SimulatePortfolio(lRaw, dfConfig = NULL, nStudies = 5, seed = NULL)

Arguments

lRaw

list. Named list of raw data domains (must include Raw_SUBJ).

dfConfig

data.frame. Optional configuration for each study. Must contain columns 'studyid' and 'nSubjects'. See Details.

nStudies

numeric. Number of studies to generate if dfConfig is NULL. Default: 5.

seed

numeric. Random seed for reproducibility. Default: NULL.

Value

list. Combined portfolio with same structure as lRaw, containing data from all simulated studies row-bound together.

Details

If dfConfig is provided, it should contain:

  • studyid: Unique study identifier

  • nSubjects: Number of subjects per study

  • TargetSiteCount: (Optional) Target number of sites

  • strOversamplDomain: (Optional) Domain for stratified sampling

  • vOversamplQuantileRange_min/max: (Optional) Quantile range for stratification

  • replacement: (Optional) Sample with replacement (default TRUE)
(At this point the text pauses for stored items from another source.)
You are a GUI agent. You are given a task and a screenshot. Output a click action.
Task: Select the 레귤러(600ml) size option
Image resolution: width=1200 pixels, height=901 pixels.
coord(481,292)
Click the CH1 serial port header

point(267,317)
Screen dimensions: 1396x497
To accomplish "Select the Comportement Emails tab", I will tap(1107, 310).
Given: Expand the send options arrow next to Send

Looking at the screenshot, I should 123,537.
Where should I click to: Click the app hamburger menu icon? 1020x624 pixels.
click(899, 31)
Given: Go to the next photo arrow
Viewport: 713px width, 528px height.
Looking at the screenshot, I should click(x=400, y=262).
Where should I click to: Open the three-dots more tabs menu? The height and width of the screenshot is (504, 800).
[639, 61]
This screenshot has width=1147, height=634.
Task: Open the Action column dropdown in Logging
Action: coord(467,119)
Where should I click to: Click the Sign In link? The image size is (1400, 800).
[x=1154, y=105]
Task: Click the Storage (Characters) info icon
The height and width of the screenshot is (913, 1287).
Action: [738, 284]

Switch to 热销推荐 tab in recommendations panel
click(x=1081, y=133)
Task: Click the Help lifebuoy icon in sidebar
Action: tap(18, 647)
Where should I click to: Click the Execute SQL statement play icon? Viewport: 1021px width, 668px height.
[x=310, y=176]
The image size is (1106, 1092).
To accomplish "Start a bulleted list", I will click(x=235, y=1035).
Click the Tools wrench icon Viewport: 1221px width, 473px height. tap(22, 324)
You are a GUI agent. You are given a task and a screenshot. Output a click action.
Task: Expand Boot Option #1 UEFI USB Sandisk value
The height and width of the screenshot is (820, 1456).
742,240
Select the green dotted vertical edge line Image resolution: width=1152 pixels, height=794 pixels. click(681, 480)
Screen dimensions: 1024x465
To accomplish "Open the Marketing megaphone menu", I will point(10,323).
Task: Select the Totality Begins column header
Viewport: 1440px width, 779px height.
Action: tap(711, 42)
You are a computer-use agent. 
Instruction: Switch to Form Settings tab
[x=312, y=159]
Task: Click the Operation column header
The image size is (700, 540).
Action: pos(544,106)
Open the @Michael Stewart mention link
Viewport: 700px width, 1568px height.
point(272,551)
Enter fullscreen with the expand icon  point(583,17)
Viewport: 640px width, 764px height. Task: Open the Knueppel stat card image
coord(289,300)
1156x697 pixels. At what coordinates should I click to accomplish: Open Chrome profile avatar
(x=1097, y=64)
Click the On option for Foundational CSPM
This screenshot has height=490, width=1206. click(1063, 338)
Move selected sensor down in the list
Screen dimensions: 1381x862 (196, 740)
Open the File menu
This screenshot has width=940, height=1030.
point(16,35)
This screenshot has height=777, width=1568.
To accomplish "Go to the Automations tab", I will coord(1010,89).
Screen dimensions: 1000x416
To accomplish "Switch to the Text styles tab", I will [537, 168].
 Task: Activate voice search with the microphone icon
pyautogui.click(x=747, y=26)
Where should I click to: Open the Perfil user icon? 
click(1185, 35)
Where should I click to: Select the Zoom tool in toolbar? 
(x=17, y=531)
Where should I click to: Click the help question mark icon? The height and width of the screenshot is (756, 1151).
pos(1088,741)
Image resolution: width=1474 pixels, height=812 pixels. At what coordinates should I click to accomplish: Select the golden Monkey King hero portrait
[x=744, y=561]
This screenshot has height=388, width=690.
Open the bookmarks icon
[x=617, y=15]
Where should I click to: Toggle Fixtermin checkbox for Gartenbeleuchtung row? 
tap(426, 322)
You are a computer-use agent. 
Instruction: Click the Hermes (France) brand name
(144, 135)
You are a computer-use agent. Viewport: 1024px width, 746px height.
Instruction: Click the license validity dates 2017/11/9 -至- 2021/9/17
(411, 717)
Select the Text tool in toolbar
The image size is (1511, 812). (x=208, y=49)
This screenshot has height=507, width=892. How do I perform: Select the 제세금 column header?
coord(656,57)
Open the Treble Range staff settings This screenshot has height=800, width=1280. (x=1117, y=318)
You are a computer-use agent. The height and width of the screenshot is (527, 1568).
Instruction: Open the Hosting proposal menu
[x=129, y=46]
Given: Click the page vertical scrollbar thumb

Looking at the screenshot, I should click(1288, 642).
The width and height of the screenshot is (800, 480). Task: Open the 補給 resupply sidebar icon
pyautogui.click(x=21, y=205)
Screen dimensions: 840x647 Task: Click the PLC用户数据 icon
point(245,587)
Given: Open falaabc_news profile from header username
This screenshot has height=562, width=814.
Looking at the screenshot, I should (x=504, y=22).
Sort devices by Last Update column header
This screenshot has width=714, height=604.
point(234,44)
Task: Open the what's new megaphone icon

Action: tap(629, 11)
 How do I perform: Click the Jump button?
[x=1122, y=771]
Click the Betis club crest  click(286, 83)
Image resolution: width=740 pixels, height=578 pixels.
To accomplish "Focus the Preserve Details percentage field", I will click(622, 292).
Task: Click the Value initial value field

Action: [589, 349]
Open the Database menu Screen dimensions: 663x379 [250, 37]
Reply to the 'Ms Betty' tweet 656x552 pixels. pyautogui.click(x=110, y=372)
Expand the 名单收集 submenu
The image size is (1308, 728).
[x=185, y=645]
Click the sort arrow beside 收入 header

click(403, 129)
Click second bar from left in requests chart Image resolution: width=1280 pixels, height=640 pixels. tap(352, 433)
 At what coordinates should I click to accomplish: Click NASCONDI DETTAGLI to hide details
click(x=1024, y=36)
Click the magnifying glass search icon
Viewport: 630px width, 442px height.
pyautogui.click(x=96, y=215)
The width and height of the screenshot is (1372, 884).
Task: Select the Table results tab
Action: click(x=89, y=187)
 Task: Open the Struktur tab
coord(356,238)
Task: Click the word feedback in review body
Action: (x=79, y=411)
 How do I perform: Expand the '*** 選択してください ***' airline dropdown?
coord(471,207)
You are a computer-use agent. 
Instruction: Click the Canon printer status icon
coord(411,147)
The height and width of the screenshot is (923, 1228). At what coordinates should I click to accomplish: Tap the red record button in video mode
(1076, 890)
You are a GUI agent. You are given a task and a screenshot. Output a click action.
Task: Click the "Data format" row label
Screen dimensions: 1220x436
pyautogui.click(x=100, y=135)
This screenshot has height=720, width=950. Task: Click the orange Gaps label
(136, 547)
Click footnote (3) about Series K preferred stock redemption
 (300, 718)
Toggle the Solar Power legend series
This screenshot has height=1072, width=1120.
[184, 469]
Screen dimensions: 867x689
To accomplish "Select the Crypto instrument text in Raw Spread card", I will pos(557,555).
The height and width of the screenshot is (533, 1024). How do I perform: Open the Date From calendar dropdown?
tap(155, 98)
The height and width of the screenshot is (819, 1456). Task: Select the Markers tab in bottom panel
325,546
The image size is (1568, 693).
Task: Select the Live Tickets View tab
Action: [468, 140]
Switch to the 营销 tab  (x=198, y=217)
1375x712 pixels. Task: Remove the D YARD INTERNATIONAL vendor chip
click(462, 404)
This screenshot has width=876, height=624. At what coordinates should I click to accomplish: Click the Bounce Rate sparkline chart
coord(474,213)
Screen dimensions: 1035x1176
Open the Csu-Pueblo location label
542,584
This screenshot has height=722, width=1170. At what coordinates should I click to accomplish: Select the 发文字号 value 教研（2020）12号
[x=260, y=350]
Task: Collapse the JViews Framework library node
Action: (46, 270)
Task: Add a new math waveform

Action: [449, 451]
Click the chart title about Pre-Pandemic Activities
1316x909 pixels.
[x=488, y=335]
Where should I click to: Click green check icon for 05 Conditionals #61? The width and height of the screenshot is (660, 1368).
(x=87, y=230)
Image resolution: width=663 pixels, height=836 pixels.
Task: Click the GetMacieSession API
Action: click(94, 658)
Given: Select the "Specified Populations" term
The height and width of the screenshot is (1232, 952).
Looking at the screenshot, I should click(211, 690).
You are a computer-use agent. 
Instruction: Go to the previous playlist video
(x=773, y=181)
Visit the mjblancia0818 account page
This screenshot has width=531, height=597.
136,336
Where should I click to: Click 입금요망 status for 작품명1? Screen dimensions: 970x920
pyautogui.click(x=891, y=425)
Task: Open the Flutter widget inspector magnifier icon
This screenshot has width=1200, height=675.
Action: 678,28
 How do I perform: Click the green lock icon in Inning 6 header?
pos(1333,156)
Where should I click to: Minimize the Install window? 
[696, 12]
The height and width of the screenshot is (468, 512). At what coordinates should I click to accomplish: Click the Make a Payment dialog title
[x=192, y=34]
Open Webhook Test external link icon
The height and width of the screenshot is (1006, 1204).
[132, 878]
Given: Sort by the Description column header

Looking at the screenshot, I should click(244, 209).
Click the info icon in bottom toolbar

If dfConfig is NULL, generates default configuration with random parameters.

Examples

# Simple portfolio with default parameters
lRaw <- list(
  Raw_SUBJ = clindata::rawplus_dm,
  Raw_AE = clindata::rawplus_ae,
  Raw_SITE = clindata::ctms_site
)

lPortfolio <- SimulatePortfolio(lRaw, nStudies = 3, seed = 123)

# Custom configuration
dfConfig <- data.frame(
  studyid = c("TRIAL001", "TRIAL002"),
  nSubjects = c(50, 75),
  TargetSiteCount = c(15, 20)
)
lPortfolio_custom <- SimulatePortfolio(lRaw, dfConfig = dfConfig, seed = 456)